Apply what you read
A - In the roller skating interview, which competition besides the Summer Olympics has the sport been dropped from?
B - Pick up the roller skating interview after its final sentence and keep it going.

Given passage

###

A. That is a difficult question to answer. I think skating wise, parents put a huge amount of pressure on their kids to perform well. And when the kids get to a certain age, say around 13 or 14, I think that’s ok. But for kids of 8 or 9 it’s difficult.
On the first day of the clinic, I had kids trying to skate in every group, every drill, trying to do extra when they weren’t even doing the drill they were supposed to be doing, correctly. And I understand that this comes not from the kids but the parents or coaches. I understand the desire to have your kids do well, but at some point that becomes detrimental. They try and focus on volume rather than quality. So there is that fine line.
Q. Roller skating has failed to get into the Summer Olympics yet again. It has since been dropped from the Asian Championships as well. So what do you think the future holds for the sport now?
A. I don’t think being a part of the big competitions defines a sport at all. I think that if you love this sport, which I think anyone who has been part of the sport would agree,you know that skating is a sport to fall in love with; it doesn’t need to be defined as what it is a part of and it is its own entity. I think that’s the cool thing about skating is it doesn’t have to be part of anything bigger.
Obviously it is a hindrance that every time we try and get into the Olympics, we fail, so it may cause people to think the sport isn’t good enough, but that’s not it. There are a lot of other factors involved in getting into the Olympics beyond whether the sport is cool or not. We already know that skating is good enough in terms or athleticism. So it’s a business with other factors being taken into consideration.
Q. Related to my previous question, fewer people in India are entering into the sport purely because it isn’t part of big competitions. And from what I can tell, in other places too, athletes are moving decisively away from roller skating to ice skating. So what do you think roller skating has to do to retain its skaters, or at the very least convince the athletes to do both ice and roller skating?
A. I think the best thing for roller skating, and I hate to say this, would be to stop trying too hard to get into the Olympics. Like I said, the sport shouldn’t be defined by what bigger competition it is a part of. We still have the World championships which is pretty much the Olympics for us. Obviously unlike the Olympics, there aren’t all the other sports around.

###

Extracted information
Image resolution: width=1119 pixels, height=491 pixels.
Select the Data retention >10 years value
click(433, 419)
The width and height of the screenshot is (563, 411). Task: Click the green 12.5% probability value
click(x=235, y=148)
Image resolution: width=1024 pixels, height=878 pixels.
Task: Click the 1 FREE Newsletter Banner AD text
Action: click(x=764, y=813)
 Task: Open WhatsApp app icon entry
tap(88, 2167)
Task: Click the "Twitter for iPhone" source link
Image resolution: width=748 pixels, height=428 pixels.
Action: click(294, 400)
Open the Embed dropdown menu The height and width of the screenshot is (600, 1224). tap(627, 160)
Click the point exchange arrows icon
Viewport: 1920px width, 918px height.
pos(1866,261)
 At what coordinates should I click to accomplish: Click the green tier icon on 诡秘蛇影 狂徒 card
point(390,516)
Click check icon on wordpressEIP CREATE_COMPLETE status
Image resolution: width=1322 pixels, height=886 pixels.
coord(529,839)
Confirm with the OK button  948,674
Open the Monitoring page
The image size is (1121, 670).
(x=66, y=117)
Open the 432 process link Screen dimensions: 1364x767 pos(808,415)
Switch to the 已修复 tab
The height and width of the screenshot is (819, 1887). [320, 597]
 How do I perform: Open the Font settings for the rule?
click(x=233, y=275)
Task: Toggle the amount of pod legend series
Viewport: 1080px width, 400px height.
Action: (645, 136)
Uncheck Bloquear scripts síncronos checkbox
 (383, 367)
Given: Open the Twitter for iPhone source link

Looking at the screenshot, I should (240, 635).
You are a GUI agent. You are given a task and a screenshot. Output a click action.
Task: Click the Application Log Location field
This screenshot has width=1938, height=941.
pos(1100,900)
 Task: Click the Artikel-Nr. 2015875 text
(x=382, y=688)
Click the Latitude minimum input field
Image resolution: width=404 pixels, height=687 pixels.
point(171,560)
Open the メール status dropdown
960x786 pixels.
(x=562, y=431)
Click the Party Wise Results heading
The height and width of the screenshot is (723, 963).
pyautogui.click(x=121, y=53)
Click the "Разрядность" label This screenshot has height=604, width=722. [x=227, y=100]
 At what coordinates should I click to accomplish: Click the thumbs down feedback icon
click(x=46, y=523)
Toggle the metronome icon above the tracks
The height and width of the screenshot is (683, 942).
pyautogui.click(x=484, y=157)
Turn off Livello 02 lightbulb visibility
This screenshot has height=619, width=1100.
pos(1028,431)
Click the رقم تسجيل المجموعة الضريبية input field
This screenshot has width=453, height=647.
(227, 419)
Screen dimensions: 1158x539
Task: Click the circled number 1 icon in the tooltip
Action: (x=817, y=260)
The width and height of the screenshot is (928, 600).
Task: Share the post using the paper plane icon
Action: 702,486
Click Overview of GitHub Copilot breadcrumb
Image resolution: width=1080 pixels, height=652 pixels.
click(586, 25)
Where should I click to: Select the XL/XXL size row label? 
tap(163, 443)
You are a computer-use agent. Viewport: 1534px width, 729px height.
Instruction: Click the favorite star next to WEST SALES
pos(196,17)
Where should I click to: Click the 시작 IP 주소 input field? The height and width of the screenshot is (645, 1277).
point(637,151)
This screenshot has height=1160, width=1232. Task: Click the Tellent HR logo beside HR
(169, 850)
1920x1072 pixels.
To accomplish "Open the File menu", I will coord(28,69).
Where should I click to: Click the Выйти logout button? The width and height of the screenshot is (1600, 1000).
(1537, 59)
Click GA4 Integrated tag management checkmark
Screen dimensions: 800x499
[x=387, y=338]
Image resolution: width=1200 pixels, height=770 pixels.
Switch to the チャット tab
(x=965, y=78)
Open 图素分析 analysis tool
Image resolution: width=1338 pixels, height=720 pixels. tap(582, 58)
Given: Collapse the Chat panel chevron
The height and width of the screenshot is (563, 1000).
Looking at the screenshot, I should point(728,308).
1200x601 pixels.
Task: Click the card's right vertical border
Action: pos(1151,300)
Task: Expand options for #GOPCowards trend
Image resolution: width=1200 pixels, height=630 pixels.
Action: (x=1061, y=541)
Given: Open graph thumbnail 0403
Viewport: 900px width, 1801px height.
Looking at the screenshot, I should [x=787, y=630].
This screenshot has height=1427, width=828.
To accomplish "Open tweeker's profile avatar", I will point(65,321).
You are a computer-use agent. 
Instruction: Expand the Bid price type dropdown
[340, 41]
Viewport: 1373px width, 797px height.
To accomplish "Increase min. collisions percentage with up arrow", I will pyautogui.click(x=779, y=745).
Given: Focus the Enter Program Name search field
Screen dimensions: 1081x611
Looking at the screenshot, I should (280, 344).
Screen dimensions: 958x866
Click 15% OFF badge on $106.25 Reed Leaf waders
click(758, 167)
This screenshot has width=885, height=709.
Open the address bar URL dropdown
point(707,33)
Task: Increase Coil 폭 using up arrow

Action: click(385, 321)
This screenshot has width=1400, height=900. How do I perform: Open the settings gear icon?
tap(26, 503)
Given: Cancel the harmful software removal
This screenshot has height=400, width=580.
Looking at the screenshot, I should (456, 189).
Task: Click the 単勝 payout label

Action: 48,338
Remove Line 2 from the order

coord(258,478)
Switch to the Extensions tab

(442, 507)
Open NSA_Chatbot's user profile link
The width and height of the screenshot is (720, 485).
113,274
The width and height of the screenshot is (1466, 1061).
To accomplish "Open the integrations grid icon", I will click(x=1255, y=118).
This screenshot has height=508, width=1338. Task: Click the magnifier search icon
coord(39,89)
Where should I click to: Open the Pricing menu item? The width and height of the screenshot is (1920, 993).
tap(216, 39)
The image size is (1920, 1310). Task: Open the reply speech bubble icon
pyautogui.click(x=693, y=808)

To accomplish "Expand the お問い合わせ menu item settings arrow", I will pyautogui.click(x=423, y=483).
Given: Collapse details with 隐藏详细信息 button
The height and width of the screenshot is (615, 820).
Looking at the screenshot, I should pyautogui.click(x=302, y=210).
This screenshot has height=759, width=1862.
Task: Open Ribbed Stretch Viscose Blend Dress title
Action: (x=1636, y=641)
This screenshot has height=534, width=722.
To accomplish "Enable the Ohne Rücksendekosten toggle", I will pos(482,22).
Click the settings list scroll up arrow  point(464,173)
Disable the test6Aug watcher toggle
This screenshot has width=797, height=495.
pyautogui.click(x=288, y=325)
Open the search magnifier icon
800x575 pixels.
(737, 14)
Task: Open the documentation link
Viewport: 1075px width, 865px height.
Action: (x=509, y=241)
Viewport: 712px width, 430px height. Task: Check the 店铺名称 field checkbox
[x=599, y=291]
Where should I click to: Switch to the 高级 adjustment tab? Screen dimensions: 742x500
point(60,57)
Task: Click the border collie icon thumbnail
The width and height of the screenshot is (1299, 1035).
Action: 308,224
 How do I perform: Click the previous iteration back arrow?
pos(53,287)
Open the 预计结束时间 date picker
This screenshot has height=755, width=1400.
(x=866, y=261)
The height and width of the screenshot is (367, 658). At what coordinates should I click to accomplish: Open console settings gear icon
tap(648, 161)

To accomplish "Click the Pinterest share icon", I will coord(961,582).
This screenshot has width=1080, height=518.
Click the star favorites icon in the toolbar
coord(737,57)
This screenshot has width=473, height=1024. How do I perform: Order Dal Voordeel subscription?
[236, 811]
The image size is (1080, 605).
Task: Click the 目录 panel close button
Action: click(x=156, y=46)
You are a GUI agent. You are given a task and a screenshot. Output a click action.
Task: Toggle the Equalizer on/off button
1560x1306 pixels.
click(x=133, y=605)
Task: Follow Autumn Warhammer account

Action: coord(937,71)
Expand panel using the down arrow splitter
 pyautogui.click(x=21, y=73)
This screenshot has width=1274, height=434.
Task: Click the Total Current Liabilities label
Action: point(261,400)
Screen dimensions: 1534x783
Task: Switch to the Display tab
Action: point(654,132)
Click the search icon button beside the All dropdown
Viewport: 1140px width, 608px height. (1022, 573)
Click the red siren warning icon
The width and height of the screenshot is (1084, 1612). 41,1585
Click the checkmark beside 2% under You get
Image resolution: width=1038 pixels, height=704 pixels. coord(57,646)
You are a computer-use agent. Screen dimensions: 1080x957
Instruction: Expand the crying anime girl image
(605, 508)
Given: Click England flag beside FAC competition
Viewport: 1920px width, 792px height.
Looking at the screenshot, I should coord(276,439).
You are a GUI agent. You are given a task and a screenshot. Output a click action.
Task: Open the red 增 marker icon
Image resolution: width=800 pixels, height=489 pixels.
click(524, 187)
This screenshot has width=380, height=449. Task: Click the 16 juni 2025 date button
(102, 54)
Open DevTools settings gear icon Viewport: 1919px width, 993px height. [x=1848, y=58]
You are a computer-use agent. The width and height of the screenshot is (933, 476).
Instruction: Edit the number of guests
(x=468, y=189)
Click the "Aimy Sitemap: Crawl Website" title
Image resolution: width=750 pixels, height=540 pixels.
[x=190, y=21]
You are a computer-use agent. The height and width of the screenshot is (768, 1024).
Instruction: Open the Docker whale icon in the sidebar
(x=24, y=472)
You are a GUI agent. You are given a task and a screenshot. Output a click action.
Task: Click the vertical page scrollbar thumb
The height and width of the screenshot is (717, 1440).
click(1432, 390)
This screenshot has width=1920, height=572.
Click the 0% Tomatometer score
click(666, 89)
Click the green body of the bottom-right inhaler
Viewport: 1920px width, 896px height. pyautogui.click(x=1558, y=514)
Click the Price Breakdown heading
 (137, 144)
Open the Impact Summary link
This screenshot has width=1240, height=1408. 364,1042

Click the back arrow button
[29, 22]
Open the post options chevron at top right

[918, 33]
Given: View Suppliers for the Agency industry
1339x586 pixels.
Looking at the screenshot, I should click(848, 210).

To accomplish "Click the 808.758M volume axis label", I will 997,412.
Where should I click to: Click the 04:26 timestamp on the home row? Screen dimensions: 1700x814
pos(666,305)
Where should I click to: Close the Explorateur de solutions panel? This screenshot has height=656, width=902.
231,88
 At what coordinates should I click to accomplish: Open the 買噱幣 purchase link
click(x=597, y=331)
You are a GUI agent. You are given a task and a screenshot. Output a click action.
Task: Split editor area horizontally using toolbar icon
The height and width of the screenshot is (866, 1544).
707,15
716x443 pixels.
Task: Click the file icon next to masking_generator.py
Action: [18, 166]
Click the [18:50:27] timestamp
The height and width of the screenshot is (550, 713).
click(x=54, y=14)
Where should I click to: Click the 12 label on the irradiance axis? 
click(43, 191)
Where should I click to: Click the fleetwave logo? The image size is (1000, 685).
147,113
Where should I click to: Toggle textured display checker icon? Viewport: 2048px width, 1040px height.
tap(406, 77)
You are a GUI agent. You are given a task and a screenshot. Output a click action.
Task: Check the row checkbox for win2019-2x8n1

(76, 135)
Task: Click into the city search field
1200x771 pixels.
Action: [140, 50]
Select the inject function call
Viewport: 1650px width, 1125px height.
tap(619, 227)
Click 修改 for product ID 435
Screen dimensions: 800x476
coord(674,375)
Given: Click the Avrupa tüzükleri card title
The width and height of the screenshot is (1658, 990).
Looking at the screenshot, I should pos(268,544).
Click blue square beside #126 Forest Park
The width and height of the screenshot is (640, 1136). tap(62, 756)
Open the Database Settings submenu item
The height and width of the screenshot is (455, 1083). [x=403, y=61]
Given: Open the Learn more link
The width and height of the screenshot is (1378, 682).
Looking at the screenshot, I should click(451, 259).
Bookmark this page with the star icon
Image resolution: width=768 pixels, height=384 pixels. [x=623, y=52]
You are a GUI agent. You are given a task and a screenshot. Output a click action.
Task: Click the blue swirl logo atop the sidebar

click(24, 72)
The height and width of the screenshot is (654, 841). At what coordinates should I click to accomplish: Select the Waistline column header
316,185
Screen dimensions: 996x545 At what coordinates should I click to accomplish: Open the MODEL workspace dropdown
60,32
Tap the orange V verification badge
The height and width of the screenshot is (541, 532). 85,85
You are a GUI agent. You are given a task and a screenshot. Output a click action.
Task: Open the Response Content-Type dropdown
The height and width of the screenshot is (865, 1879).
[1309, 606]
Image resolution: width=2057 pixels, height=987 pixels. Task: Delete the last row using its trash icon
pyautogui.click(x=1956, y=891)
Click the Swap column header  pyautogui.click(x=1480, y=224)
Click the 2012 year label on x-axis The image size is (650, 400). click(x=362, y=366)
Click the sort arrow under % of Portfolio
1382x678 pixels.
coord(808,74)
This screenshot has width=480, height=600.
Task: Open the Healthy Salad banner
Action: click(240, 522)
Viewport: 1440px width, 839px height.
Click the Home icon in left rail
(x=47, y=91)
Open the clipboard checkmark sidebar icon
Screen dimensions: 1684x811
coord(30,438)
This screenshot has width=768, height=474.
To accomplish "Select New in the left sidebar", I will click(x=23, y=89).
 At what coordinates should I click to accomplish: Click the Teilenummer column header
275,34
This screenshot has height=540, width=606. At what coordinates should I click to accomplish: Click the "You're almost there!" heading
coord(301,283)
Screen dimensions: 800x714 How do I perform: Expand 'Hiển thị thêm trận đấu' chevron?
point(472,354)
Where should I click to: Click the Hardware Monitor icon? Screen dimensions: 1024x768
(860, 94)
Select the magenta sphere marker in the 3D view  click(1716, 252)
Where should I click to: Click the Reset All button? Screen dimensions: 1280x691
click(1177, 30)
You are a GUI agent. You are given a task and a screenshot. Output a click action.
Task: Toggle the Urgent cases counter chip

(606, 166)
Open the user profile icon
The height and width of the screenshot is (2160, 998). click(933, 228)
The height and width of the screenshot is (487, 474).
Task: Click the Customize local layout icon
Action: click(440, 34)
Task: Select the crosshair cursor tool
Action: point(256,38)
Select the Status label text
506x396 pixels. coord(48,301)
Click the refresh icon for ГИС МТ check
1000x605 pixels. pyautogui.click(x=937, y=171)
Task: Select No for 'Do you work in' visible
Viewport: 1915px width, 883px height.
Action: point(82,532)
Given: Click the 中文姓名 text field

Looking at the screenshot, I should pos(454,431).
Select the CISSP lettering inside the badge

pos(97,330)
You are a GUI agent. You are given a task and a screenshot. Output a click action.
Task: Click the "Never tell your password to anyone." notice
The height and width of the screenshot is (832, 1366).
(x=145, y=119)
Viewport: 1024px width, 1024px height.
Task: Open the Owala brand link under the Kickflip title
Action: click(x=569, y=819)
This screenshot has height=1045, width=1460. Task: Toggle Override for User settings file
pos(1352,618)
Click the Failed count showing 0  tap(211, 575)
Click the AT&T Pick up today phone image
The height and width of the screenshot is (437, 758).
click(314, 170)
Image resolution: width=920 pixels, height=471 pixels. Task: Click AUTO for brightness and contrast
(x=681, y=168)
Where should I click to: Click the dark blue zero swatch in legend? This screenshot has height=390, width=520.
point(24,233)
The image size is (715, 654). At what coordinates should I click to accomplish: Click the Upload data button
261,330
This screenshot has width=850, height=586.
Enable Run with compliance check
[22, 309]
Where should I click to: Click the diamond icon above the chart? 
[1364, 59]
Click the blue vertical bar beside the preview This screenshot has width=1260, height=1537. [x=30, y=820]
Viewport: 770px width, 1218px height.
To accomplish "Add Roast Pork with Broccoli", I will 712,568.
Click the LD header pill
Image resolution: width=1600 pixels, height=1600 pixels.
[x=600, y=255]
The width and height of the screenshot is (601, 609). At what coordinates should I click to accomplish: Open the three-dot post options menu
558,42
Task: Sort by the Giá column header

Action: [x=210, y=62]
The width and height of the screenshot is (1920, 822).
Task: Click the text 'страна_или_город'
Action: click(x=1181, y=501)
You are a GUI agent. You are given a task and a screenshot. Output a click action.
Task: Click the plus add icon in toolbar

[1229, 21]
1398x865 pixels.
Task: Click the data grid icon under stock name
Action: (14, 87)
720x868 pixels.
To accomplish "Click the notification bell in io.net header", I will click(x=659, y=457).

###

Answers for each item
A - The Asian Championships.

B -
However, having skated in both the Olympics and World Championships myself, I have to say I prefer the World Championships. There are just higher levels of competition at the Worlds with a larger number of skaters. The Olympics limits the skaters at the event so you wouldn’t have all the countries participating in the World Championships. So whether or not a sport is part of the bigger picture should be irrelevant. Becoming a national or World Champion in the sport should be enough.
Q. What should India do to create a World Champion?
A. I think India has the numbers but I don’t think specific knowledge of the types of development that need to happen is here yet. So the techniques and things I’m teaching at the clinic may seem basic but it’s the little details that make the big difference - Quality over Quantity. It’s not about just skating for 3 hours straight but about skating 10 minutes but doing it very very well. So that’s the kind of things I’m teaching.
I’m not saying there aren’t good coaches because like I said I don’t know enough about the coaches here, but in the US the coaches that take things slow and really teach how to skate produce more champions than those who just send the kids out and watch. Could you develop champions that way? Possibly. Sometimes you’ll have one good kid who just learns by himself and becomes a champion. But if you want to elevate the whole country, you have to really take the time to learn the art of skating.
Skating is about finesse, not just about going out and pushing hard. It’s also pushing hard, but only together with a lot of other things.
Q. Based on your experiences here, do you think you’ll come back to India to teach a few more clinics in the coming years?
A. Yeah I’d love to. Next year if the people want me to and if it makes sense. We’ll have to figure out the criteria and the cities, but yeah. I would really like to come back.